In its subtle way, the poem is a commentary on the saying from which it derives its concept. A fish may be unable safely to ride a bicycle, but, Snyder says, that doesn't mean she doesn't want to. The deadly attraction can't be denied.
With the short essay 'Camp Songs', Snyder takes an idea about indoctrination via Girl Scout songs and runs with it--some might say too far. It's probably best to enjoy the ride, both here and with the essays that follow. Like 'Why I Can't Stay Out of My Husband's Pants'. No, not in THAT way--go wash your brain out! "And, oh, the pockets! Deep, capacious pockets! I could keep all my hopes and dreams in pockets like those." But she can't just go out and buy men's pants. This is Ohio, after all. Fortunately, her husband can solve the problem, if he can only pay attention to it, rather than her, for long enough. This is more of a rant than an essay, but it's touching, all the same. As for 'The Dickification of the American Female', I honestly can't tell you whether it's a rant, a story, two interviews, or an essay. I know for certain it's not a poem. It starts innocently enough by letting you think that "dickification" only refers to famed SF author Philip K. Dick, whom Cassandra (whose story this is) apparently discovered much younger than I did--lucky her! But then it's time for Randi's story, which goes into "Tiny Tango" territory (anyone else know that "undrag" story?) until an almost complete dickification has been achieved. Very strange stuff. Finally, 'Menstruation for Men' is the essay so many women have wanted to write, but only Snyder has. A shame that men will probably wince and skip it.

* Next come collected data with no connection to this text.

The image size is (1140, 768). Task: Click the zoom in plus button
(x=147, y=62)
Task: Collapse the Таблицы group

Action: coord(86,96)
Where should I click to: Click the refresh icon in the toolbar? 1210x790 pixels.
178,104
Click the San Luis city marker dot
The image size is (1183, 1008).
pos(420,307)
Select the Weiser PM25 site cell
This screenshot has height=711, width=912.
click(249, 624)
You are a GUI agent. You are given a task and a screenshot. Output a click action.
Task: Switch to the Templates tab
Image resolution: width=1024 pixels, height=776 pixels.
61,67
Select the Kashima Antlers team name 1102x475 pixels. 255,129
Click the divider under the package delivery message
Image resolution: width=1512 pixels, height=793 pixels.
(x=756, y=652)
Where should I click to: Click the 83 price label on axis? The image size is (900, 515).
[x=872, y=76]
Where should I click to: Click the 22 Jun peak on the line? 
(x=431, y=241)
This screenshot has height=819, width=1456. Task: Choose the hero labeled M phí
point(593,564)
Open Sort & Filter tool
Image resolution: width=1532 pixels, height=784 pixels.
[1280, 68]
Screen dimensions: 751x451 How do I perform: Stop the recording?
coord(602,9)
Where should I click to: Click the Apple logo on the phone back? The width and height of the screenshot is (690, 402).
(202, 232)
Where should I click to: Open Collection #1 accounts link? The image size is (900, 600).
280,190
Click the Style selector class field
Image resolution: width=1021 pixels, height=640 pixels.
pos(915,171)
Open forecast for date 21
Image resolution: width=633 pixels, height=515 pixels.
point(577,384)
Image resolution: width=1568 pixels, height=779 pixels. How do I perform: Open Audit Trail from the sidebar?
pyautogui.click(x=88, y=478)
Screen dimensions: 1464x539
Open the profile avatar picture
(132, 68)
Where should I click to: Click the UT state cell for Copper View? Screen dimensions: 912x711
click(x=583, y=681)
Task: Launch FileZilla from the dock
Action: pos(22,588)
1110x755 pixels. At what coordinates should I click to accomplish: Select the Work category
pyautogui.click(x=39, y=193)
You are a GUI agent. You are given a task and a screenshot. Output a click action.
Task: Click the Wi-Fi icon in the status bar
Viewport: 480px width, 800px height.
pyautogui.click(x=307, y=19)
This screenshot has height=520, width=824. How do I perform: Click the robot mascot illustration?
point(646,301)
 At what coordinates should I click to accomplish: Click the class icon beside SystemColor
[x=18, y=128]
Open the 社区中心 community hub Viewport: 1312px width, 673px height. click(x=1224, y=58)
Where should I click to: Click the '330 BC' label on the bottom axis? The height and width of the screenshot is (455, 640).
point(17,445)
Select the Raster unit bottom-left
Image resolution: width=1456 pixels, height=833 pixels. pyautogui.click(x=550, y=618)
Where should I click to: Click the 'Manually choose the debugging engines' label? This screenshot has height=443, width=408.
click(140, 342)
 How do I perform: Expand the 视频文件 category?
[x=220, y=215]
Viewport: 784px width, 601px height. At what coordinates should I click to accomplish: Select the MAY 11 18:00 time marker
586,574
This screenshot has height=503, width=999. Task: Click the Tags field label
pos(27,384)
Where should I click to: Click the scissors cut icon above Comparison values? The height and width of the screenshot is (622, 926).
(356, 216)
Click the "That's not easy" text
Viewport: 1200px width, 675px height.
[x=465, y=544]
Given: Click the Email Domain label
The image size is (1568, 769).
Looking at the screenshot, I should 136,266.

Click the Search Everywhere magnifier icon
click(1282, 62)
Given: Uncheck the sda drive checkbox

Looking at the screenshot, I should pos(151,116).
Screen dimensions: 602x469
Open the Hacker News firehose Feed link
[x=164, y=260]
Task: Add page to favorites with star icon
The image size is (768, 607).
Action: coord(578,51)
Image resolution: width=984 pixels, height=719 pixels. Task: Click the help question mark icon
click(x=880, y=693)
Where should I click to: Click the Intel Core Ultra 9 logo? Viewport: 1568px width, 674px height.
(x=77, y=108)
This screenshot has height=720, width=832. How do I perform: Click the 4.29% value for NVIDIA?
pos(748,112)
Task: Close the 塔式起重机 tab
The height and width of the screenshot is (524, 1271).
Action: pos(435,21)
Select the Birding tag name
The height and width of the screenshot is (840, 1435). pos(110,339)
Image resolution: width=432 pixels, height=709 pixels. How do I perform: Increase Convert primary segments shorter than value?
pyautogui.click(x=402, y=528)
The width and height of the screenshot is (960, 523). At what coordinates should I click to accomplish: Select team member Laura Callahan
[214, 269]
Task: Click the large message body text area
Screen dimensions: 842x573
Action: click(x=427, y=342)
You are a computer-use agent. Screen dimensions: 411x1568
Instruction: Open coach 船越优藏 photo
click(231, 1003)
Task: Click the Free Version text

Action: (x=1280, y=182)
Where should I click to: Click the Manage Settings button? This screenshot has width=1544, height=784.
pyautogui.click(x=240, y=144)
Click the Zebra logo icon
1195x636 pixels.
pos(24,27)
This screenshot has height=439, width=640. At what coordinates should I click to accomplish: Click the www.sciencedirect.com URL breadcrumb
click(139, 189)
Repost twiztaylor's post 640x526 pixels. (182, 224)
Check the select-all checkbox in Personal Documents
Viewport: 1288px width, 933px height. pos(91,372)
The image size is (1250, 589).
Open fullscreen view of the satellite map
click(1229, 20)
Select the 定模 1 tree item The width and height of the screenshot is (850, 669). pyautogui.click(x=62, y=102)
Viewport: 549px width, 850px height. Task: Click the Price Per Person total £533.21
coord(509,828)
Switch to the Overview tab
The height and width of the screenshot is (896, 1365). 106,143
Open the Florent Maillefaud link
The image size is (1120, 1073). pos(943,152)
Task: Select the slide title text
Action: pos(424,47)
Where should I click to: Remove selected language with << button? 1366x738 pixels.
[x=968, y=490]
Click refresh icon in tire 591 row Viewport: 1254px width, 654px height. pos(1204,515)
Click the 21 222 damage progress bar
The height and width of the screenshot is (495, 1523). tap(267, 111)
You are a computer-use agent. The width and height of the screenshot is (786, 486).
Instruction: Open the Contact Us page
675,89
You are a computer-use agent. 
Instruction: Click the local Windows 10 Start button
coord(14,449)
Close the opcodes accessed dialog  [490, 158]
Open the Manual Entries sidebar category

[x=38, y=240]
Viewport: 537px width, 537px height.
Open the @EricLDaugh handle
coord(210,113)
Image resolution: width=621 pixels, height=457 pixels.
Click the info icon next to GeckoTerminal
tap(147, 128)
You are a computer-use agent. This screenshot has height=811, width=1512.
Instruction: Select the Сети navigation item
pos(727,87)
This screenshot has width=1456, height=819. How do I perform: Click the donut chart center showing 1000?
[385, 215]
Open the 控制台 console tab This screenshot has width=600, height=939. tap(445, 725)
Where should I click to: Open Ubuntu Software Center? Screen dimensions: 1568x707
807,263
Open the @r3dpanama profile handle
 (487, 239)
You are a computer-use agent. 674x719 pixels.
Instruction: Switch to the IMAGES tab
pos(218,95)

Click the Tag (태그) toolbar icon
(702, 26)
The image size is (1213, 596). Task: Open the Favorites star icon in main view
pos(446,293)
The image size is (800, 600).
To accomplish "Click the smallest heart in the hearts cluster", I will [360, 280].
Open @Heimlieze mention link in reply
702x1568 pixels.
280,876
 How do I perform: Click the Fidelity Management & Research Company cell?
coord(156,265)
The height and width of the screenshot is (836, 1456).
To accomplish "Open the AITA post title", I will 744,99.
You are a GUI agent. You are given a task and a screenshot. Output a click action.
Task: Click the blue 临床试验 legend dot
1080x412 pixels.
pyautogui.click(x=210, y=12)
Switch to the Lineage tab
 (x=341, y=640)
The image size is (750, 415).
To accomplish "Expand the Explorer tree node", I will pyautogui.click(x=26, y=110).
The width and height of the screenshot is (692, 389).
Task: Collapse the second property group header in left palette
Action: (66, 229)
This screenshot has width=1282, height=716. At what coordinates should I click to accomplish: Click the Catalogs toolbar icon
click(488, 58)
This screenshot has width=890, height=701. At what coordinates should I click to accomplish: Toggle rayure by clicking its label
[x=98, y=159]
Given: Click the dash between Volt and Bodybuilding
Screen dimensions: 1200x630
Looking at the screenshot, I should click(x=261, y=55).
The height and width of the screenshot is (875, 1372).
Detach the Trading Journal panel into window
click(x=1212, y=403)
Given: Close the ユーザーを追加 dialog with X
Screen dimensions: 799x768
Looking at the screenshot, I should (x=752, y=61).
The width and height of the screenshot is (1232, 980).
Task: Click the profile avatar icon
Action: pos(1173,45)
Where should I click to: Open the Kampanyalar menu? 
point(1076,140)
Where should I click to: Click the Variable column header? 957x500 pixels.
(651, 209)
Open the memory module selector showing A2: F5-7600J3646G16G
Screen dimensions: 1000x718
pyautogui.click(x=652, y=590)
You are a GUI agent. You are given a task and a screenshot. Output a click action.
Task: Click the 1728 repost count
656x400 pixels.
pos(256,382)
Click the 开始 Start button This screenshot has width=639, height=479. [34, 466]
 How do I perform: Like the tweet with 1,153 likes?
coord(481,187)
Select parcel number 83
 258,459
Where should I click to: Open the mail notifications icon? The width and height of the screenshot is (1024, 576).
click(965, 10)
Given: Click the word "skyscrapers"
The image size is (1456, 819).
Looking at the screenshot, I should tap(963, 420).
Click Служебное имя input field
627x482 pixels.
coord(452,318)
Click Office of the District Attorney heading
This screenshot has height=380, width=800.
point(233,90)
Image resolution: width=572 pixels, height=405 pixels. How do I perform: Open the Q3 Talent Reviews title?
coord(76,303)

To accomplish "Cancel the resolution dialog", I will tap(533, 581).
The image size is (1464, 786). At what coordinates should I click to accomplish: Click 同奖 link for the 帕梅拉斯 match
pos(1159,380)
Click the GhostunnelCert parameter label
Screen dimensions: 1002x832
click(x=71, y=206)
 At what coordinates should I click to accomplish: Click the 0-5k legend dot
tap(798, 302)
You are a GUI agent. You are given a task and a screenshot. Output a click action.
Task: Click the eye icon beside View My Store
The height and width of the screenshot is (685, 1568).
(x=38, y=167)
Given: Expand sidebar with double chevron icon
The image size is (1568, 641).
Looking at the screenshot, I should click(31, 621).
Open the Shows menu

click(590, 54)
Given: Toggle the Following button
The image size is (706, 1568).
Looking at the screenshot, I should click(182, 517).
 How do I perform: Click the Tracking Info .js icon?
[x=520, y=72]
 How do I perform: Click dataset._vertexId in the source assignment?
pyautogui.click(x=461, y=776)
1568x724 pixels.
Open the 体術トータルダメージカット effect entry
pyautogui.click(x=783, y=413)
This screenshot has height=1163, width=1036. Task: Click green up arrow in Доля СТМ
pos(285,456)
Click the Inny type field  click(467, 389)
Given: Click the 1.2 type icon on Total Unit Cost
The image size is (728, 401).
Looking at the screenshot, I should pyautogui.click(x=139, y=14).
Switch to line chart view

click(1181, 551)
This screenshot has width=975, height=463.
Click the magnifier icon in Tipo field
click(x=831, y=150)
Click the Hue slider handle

The discomforting poem 'The Jarred Heart' plays with two meanings of "jarred"--the narrator's heart is literally in a jar, and she (or he? again, we don't know, and we're forced to deal with that not-knowing), and her love for the enchanter who "wooed me and won me // fed me lies sweeter than the opium wine" has been jarred by the discovery of treachery, and poison. But the narrator's not going to put up with this situation for long. Lots of play on words here; it's a delight.
'...Next on Channel 77' gives a literal bent to the idea that our deceased relatives are looking over us in Heaven. Tom's Aunt Fran comes back as a news announcer who's determined no harm will come to him, or to the two sisters he hasn't seen in years. While running hither and thither to do her bidding, Tom rediscovers connections to his family that he (and they) thought were gone forever. There's perhaps one too many emergencies in this story; it started to lose credibility towards the end. Better pacing might have helped, but this is ultimately a feelgood story with not much more to offer.
Dark, funny, and romantic by turns, "Sparks and Shadows" is a must read. Go! Buy! Read!